_TRABAJO POR COMPLETAR_
Según el fragmento del documento, ¿en qué universidad se hizo la tesis de Maestría en Literatura Colombiana dedicada a El río del tiempo?

_FRAGMENTO DEL DOCUMENTO_
******
Fernando Vallejo fue un gran descubrimiento para mí. Recuerdo perfectamente el día que me senté a leer Los días azules y de un solo tirón casi la terminé. A El río del tiempo le dediqué la tesis de Maestría en Literatura Colombiana que hice en la Universidad de Antioquia. De ese ciclo biográfico recuerdo con un cariño especial las primeras tres novelas, y por fuera de ese ciclo, La virgen de los sicarios y El desbarrancadero. Más allá de eso no lo he vuelto a leer precisamente porque, como dije, me di cuenta de lo mucho que podía contaminar mi propia escritura. Mi novela es deudora de la literatura de Vallejo, sin duda. Creo que revisita muchos de los lugares que leí en sus novelas, pero con la intención consciente de librarse de esa influencia.
Sin duda. El narcotráfico irrigó todos los renglones de la economía antioqueña y por eso la literatura que se escribe aquí no puede evadir ese tema. Yo creo que es imprescindible seguir narrando la violencia del narcotráfico: para deformarla, para llevarla hasta extremos insospechados: solo en una novela un profesor de filosofía le puede ganar la guerra a un lavaperros del narcotráfico; eso es necesario, esas venganzas simbólicas sin imprescindibles para superar ese terrible lastre que todavía hoy se ve no solo en las calles de las comunas, sino también en los centros comerciales del barrio El Poblado. Hay una opinión generalizada sobre las producciones culturales que tocan con el narcotráfico: uno oye a la gente decir que está cansada de Pablo Escobar y de los sicarios. Yo entiendo ese cansancio y precisamente por eso creo que los nuevos narradores tenemos una responsabilidad tremenda con ese tema. Hemos visto producciones (literarias y audiovisuales) que dan lástima porque están muy lejos de sacudir los cimientos de esa terrible cultura, de remover las convicciones más arraigadas, de resignificar el ideario que dejó el narcotráfico. El año pasado se publicó una novela que, me parece, le dio mucha altura a ese tema, se llama La cuadra, de Gilmer Mesa.
En una forma muy específica: al protagonista y narrador de mi novela lo iban a matar porque se acostó con la novia de un trabajador de la mafia, un lavaperros. A partir de ahí, puede el narrador contarle su vida a la novia que dejó en Medellín, y ese acto de contar es en realidad una larga reflexión sobre varios temas, uno de ellos, la masculinidad, que, en Occidente, desde Zeus, está atravesada por un deseo sexual incontenible, tan incontenible que a veces le puede causar la muerte.
******
_EXTRACTOS DE DATOS_

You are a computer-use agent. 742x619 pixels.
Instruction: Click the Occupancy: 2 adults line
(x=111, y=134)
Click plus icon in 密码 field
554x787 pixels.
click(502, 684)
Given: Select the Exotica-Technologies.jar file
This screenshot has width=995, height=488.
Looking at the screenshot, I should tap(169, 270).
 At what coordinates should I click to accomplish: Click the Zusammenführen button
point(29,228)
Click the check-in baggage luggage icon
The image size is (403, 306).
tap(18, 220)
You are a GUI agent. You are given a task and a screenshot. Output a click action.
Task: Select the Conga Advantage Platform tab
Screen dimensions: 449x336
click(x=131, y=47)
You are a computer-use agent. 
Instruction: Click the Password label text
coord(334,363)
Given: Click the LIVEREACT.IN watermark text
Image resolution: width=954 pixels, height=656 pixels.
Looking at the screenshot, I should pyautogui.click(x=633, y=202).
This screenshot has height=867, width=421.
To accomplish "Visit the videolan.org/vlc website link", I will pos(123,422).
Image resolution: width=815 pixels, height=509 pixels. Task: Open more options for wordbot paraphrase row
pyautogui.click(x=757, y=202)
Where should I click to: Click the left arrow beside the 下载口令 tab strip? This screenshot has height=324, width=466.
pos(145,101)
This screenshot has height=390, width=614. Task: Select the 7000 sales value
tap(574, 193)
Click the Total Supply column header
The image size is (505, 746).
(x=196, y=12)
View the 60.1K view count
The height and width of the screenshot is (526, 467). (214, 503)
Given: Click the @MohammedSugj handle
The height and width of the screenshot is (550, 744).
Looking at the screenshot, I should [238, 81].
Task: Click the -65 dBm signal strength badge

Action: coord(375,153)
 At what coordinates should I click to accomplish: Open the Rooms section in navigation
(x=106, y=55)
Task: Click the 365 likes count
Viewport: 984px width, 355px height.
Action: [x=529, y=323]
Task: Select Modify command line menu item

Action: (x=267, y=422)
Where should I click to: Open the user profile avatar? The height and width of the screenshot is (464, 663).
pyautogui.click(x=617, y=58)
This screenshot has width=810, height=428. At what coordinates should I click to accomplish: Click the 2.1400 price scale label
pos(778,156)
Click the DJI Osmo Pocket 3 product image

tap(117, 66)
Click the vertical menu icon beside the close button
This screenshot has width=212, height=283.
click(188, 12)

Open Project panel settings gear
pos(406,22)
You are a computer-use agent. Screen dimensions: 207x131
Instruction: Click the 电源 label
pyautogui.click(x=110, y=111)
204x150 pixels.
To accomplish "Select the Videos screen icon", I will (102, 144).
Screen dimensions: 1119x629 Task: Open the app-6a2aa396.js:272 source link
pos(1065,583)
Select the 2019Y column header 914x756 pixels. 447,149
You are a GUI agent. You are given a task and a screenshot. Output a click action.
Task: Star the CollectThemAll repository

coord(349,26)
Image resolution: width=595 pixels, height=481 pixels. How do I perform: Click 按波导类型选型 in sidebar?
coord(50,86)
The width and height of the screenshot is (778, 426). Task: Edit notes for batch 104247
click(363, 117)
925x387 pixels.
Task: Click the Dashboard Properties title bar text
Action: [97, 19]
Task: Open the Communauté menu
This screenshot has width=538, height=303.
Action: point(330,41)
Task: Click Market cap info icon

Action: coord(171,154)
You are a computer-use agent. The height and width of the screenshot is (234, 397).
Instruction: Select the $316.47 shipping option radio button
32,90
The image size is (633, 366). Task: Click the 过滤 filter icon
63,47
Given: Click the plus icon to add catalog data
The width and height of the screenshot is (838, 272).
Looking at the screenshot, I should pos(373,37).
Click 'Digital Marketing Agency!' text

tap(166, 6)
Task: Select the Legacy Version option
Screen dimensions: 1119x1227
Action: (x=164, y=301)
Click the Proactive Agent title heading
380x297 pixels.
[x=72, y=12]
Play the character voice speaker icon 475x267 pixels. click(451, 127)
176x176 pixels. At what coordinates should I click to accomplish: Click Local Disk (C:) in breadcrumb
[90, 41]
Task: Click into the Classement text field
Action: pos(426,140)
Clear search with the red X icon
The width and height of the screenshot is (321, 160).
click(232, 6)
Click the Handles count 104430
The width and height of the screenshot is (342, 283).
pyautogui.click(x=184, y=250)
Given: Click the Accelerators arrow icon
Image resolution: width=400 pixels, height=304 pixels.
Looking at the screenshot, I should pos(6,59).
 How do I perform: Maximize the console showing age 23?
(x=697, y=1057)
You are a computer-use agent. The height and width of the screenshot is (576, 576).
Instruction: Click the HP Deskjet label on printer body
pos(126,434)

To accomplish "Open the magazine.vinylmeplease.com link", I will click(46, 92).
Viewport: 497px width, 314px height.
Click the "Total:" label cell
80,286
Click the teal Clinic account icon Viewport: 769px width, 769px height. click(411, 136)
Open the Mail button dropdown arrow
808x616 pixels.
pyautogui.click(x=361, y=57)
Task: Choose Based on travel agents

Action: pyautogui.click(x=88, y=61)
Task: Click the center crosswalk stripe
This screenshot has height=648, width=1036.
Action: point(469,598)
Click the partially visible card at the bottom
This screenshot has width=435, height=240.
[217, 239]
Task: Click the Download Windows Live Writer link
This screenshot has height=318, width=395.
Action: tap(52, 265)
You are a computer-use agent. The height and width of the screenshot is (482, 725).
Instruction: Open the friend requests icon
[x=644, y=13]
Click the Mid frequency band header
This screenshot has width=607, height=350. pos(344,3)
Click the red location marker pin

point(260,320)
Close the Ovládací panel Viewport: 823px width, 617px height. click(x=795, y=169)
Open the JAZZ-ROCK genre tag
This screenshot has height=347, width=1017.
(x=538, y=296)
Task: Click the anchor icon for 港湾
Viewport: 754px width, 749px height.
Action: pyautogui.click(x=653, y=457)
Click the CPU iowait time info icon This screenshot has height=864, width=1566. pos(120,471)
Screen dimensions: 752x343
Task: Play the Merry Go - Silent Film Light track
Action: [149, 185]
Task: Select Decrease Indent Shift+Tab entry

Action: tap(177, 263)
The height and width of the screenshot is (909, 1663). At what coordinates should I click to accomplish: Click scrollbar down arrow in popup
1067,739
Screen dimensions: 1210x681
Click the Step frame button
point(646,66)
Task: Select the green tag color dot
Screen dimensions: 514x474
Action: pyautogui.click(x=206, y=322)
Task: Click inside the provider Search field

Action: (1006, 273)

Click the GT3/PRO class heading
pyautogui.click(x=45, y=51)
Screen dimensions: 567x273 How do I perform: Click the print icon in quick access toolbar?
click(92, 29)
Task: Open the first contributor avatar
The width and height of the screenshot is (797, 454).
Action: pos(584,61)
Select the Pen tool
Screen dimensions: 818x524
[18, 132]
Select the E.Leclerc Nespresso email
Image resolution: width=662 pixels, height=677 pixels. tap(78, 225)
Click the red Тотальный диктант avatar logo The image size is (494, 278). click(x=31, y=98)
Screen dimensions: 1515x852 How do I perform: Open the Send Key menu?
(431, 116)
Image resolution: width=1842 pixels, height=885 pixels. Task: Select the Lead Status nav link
******
_RESPUESTA_
En la Universidad de Antioquia.